There are presumptive provisions regarding the amount of damages that may arise as a result of an infringement of trade secrets. In a lawsuit for the infringement of business interests by unfair competition, if a court decides that it is necessary to maintain the secrecy of trade secrets held by a party to the lawsuit, a confidentiality protective order or a suspension of disclosure (including omitting an examination of the parties) may be issued. A trade secret infringement with a high degree of illegality is also subject to criminal penalties.

New plant varieties are protected by the Plant Variety Protection and Seed Act.

The circuit layout of semiconductor integrated circuits is protected by the Act on the Circuit Layout of Semiconductor Integrated Circuits.

The Act on the Protection of Personal Information (APPI) is the main piece of legislation governing the handling of personal information by business operators (information handlers) in Japan.

Examples of APPI regulations with which information handlers are required to comply are as follows.

Purposes of Use

An information handler must specify the purposes for which it will process personal information and must not process personal information beyond the scope of the specified purpose without first obtaining the consent of the relevant data subject (APPI, Articles 17 and 18).

An information handler must not process personal information in manners that could facilitate or lead to illegal or improper activities (APPI, Article 19).

Collection of Personal Information

An information handler must not collect personal information using fraudulent or other unjust means. In principle, an information handler must not acquire certain sensitive personal information without obtaining the data subject’s prior consent (APPI, Article 20).

If personal information is collected, an information handler must promptly notify the relevant data subject of, or announce, the relevant purposes of use (APPI, Article 21).

Limitation on Transfer of Personal Data to Third Parties

In principle, an information handler must not transfer personal data to third parties, including its affiliated companies, without the prior consent of the data subject (APPI, Article 27). Further, in principle, an information handler must obtain the prior consent of the relevant data subject before providing their personal data to a third party in a foreign country and provide certain information to the relevant data subjects when obtaining their consent (APPI, Article 28).

An information handler must keep records regarding transfer and receipt of personal data (APPI, Articles 29 and 30).

Security Measures

An information handler must take reasonable steps to keep personal data as accurate and up to date as is necessary to achieve the purposes of use (APPI, Article 22). An information handler must take all necessary and proper measures to ensure that personal data is kept secure from loss and from unauthorised access, use and disclosure (APPI, Article 23). Further, an information handler must exercise necessary and appropriate supervision over its employees who handle personal data and over its data management outsourcing entities to ensure they implement and comply with security measures (APPI, Articles 24 and 25).

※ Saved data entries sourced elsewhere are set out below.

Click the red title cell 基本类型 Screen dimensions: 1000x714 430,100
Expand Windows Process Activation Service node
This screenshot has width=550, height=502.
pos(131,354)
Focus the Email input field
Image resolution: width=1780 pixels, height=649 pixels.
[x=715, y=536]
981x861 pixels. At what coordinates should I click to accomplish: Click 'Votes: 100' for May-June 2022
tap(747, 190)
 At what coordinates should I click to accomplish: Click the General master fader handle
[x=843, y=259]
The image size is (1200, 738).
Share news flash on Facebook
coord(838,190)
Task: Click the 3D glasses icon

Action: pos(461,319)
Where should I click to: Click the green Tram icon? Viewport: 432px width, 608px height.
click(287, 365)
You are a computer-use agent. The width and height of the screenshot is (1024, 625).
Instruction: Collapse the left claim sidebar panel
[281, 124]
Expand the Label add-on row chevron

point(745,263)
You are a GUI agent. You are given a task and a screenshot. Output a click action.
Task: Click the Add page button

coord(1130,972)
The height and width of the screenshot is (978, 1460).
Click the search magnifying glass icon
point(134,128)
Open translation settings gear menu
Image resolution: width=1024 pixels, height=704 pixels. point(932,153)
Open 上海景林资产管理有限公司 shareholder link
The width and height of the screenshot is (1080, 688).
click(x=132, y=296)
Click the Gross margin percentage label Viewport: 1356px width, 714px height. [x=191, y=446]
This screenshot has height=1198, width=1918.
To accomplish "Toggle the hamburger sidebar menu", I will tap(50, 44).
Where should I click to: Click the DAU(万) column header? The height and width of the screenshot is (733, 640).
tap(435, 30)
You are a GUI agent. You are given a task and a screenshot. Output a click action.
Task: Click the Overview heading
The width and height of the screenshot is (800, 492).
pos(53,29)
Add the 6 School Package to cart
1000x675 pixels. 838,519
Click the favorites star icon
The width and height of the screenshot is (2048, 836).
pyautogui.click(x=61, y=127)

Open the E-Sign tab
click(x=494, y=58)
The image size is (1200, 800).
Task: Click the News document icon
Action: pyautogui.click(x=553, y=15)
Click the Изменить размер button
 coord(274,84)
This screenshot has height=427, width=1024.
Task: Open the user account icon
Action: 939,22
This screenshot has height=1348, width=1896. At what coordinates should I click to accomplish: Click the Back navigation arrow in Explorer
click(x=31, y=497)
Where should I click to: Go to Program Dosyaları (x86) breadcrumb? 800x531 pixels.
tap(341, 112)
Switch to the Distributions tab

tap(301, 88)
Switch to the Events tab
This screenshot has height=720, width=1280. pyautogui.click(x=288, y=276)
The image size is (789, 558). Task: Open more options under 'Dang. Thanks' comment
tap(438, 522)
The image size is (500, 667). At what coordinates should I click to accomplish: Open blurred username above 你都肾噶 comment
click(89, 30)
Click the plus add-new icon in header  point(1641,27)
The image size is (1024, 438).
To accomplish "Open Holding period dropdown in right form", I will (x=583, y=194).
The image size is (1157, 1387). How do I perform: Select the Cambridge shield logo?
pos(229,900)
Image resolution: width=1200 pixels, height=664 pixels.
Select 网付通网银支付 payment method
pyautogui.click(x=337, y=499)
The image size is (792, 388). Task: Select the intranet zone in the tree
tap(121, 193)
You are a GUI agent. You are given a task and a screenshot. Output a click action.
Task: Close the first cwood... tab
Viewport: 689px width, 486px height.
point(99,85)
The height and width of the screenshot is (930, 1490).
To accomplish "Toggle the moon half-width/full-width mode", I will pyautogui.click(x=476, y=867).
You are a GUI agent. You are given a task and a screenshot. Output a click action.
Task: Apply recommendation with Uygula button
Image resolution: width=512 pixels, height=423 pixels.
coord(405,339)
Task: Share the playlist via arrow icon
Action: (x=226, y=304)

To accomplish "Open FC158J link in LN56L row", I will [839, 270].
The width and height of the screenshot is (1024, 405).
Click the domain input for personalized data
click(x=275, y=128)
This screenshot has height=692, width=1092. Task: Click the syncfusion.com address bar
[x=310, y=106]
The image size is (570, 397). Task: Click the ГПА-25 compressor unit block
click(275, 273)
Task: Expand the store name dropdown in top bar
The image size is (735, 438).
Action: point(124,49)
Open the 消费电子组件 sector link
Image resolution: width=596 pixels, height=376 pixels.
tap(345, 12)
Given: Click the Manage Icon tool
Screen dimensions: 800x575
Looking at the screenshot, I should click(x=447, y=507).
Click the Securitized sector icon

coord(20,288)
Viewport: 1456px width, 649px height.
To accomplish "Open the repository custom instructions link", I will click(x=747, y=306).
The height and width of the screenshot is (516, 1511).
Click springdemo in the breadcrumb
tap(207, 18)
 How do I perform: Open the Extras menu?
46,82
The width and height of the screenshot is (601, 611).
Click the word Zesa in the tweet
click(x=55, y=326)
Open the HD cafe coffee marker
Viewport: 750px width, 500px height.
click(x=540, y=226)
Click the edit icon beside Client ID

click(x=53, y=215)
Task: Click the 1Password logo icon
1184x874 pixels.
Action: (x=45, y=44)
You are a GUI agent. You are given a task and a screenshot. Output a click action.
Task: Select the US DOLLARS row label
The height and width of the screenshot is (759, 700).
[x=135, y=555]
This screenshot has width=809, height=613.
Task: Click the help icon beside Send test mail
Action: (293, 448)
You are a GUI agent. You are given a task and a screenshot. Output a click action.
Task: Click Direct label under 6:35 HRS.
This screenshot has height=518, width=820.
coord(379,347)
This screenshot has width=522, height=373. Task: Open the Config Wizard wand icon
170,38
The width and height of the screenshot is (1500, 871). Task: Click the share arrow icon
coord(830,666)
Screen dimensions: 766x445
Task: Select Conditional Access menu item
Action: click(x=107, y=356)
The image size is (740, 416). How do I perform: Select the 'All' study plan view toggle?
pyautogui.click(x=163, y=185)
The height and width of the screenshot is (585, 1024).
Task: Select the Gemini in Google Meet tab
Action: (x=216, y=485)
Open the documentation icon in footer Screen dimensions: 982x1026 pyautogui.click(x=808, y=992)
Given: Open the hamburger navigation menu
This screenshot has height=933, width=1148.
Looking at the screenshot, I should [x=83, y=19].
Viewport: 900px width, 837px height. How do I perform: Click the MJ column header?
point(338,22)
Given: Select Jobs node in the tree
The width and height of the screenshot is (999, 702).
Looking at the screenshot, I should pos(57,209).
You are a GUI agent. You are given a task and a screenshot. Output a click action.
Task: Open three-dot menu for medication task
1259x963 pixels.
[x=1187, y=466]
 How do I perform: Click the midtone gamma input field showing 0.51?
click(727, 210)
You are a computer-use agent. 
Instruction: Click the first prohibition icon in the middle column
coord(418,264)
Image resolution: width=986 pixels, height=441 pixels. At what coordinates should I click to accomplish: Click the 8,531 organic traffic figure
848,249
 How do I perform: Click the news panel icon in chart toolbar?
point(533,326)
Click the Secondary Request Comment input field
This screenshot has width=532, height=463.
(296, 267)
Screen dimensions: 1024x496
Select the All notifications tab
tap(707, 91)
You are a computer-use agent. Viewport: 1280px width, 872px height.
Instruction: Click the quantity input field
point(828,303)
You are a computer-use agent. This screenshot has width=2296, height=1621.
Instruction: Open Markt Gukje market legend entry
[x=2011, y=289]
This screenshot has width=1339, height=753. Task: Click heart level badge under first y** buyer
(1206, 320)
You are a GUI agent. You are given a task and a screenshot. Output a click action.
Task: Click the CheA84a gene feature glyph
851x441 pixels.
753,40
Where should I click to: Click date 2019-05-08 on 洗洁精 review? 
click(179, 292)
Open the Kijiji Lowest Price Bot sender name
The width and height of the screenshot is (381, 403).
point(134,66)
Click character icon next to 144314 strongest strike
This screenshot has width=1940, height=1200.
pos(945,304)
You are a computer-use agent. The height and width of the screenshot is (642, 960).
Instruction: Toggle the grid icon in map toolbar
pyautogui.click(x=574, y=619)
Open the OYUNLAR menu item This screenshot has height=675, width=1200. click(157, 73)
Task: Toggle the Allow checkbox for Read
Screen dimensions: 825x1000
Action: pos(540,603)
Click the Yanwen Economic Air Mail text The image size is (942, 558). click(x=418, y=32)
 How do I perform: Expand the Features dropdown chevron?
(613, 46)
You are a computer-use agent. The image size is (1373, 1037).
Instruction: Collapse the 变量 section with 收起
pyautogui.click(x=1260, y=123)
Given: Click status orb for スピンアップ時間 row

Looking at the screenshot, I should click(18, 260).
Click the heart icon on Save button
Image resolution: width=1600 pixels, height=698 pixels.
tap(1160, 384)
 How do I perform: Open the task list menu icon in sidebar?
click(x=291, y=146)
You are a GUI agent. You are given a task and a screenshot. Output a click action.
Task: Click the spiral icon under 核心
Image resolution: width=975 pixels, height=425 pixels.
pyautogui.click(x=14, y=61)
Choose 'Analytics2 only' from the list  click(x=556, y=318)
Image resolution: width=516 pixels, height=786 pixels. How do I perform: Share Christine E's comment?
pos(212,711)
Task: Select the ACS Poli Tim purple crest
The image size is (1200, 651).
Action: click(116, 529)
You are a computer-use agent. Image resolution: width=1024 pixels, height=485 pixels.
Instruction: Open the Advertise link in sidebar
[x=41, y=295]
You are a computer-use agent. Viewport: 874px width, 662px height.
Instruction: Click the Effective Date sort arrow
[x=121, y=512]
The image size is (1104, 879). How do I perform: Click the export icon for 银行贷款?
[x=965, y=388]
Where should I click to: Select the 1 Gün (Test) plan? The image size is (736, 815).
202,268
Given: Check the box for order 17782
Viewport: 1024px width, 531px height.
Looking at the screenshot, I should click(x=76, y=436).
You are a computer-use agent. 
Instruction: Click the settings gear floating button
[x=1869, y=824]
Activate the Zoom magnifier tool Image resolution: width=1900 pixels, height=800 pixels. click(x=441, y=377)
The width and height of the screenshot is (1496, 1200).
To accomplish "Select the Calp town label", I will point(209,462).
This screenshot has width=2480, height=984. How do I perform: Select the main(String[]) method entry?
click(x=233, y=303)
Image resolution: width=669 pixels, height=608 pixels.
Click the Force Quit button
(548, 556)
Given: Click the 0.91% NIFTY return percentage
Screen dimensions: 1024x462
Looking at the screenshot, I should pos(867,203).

Data incidents, such as leakages, loss of or damage to personal data must be reported to the Personal Information Protection Commission (PPC) and the relevant data subject must be notified thereof when the incident reaches a certain threshold (APPI, Article 26).

Data Subject’s Right

Upon the request of a data subject, an information handler must inform regarding the purposes of use of their personal data, give access to it, correct or delete it, or take other appropriate measures (APPI, Articles 32 to 39).

The APPI regulates the processing of personal information by information handlers in Japan. Therefore, foreign companies doing business in Japan must comply with the APPI when they process personal information.

In principle, the APPI does not apply to the processing of personal information outside Japan. However, if a foreign company that does not have an office in Japan processes personal information of a data subject in Japan in relation to sales of goods or provision of services to individuals or entities in Japan, the foreign company is required to comply with the APPI even if personal information of that data subject is processed outside Japan (APPI, Article 166).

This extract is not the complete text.